For an equation of the form $$Ay^2 + By + C = 0$$ (which our equation $$y^{2} + 6y - (2k+3) = 0$$ matches, with $$A=1$$, $$B=6$$, and $$C=-(2k+3)$$), there is a specific mathematical test to determine how many real solutions it has. If the value of the expression $$B^2 - 4AC$$ is negative, it means there are no real solutions for $$y$$. This is the condition we need for the line and the parabola to not intersect.

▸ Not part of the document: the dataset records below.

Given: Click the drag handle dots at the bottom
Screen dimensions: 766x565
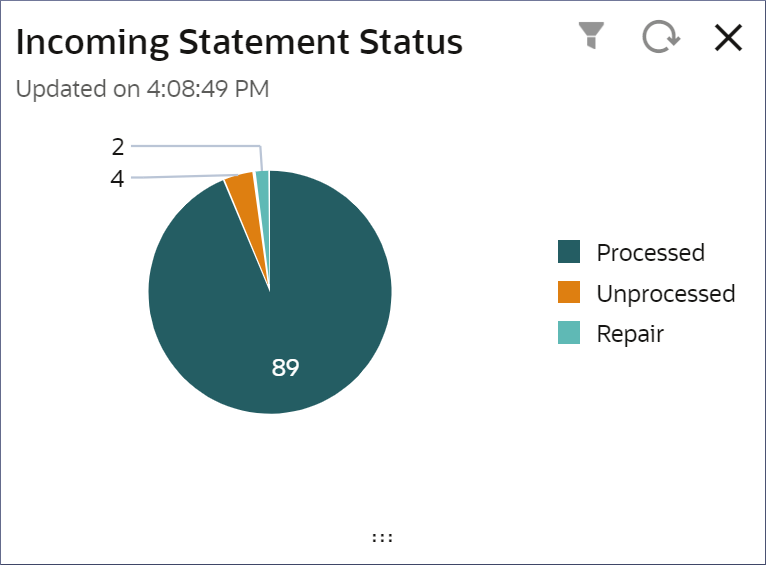Looking at the screenshot, I should point(382,538).
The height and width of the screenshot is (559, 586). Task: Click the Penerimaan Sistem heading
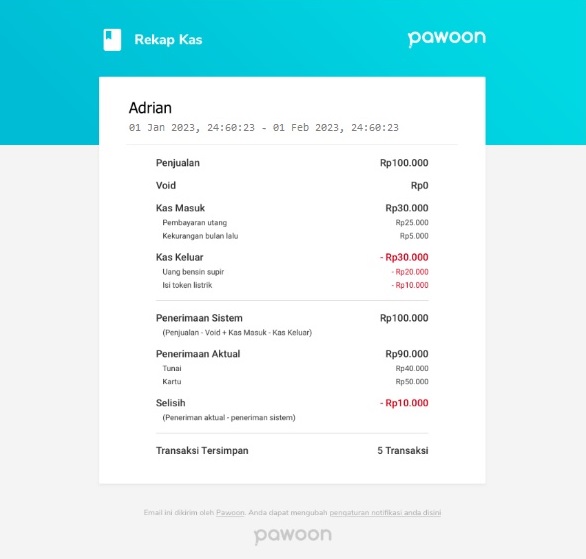199,318
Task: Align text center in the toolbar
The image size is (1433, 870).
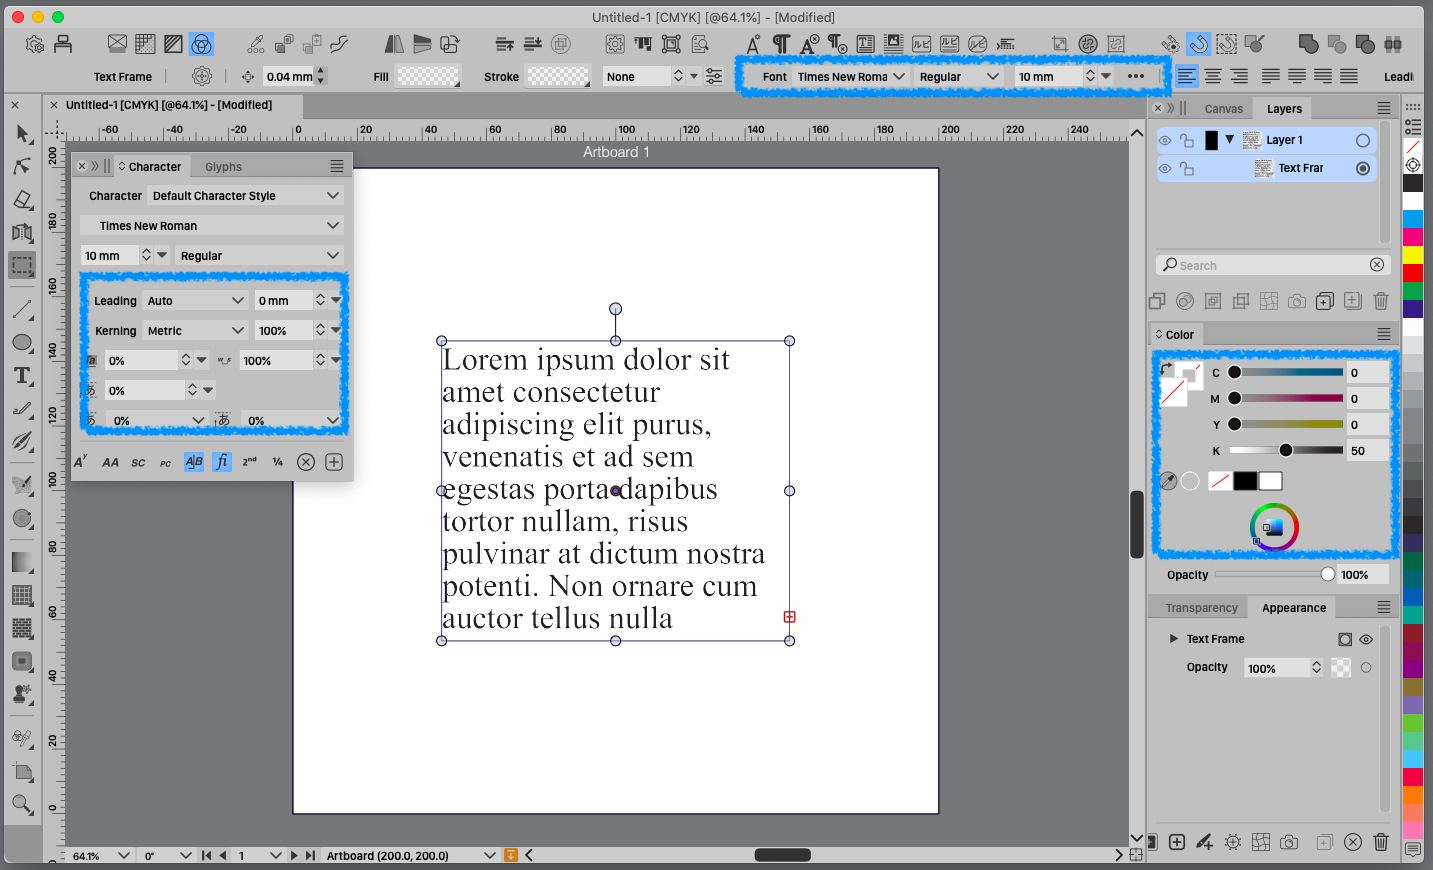Action: (x=1213, y=76)
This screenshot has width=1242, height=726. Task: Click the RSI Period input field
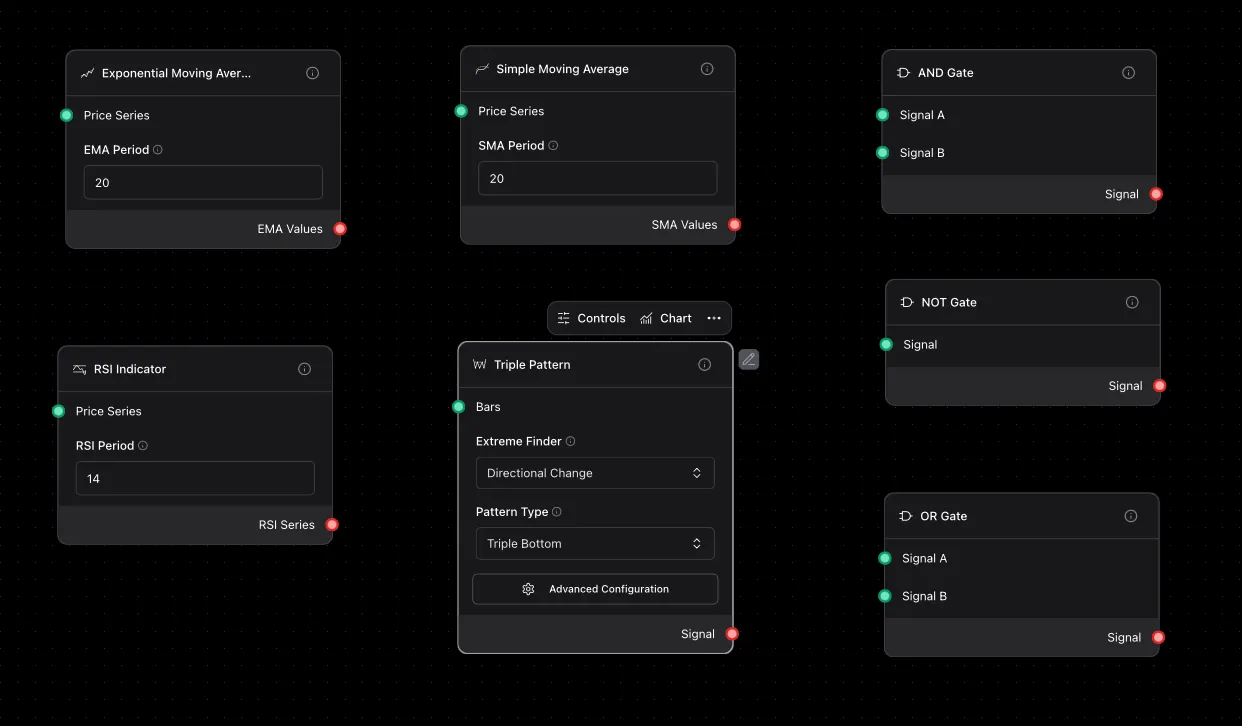coord(195,479)
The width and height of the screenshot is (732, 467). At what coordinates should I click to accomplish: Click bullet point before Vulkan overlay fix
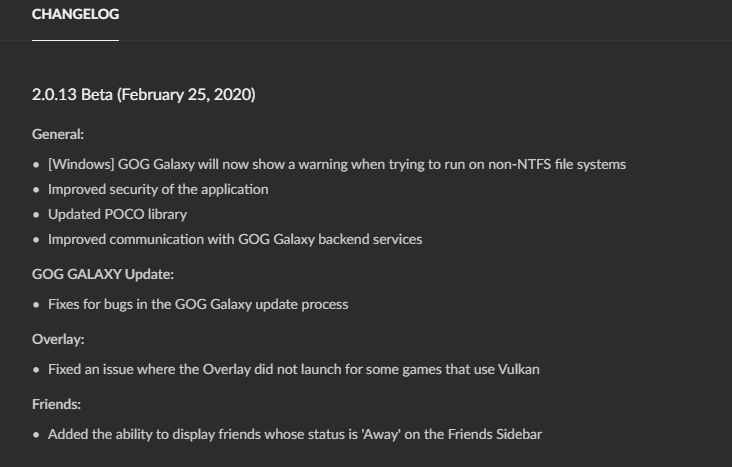pyautogui.click(x=37, y=369)
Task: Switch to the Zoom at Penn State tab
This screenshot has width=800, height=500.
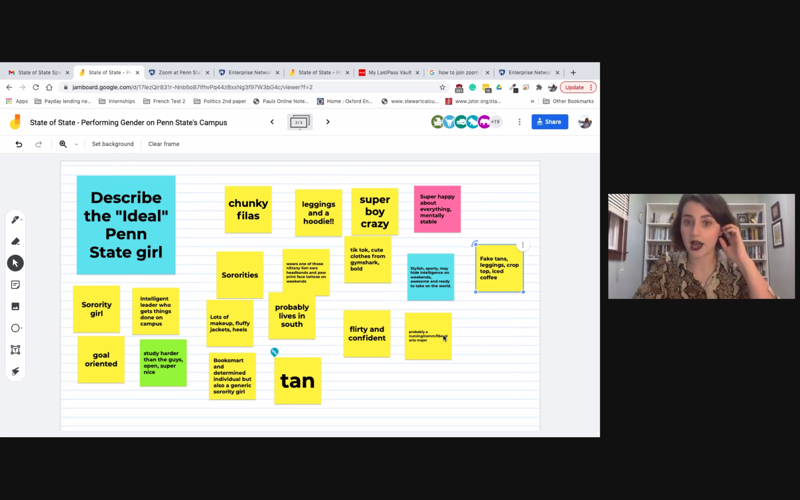Action: click(176, 72)
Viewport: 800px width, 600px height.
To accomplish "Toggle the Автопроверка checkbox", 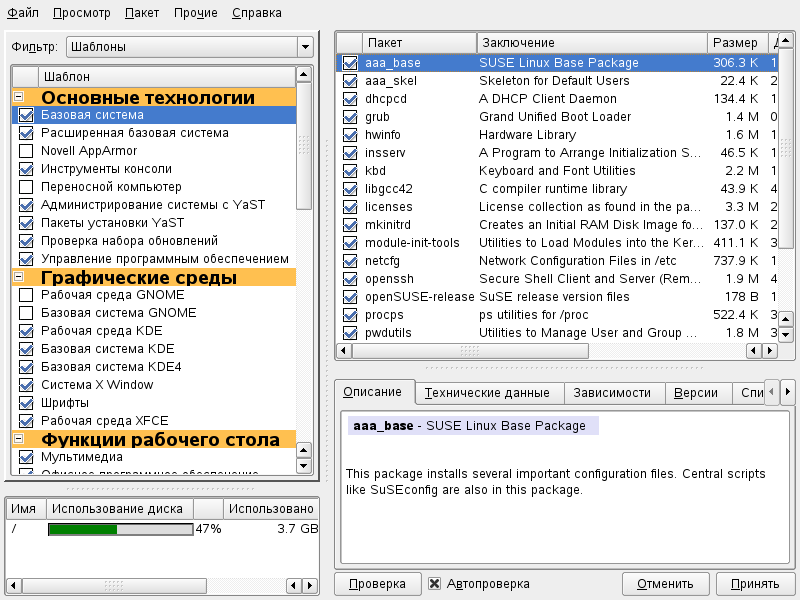I will pyautogui.click(x=434, y=584).
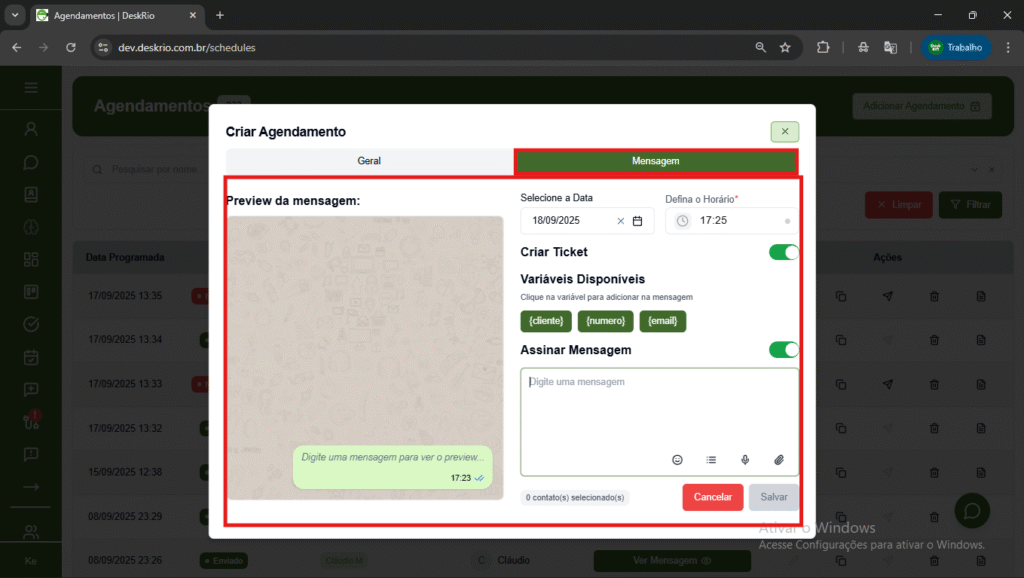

**step5** Calculating the condition for k

Let's apply the condition from the previous step using the values from our equation: $$A=1$$, $$B=6$$, and $$C=-(2k+3)$$.
We need to calculate $$B^2 - 4AC$$:
$$(6)^2 - 4(1)(-(2k+3))$$
$$36 - 4(-2k-3)$$
$$36 + 8k + 12$$
Now, combine the constant numbers:
$$48 + 8k$$
For the line and the curve to *not* intersect, this value must be less than zero:
$$48 + 8k < 0$$

**step6** Solving the inequality for k

Our goal is to find the values of $$k$$ that make the inequality true:
$$48 + 8k < 0$$
First, we want to isolate the term with $$k$$. We subtract 48 from both sides of the inequality:
$$8k < -48$$
Next, to find $$k$$ itself, we divide both sides by 8:
$$k < -6$$

**step7** Final Conclusion

Therefore, for the line $$x+3y=k$$ and the curve $$y^{2}=2x+3$$ to not intersect, the value of $$k$$ must be any number less than -6. If $$k$$ is -6, the line will just touch the parabola at one point. If $$k$$ is greater than -6, the line will cross the parabola at two points.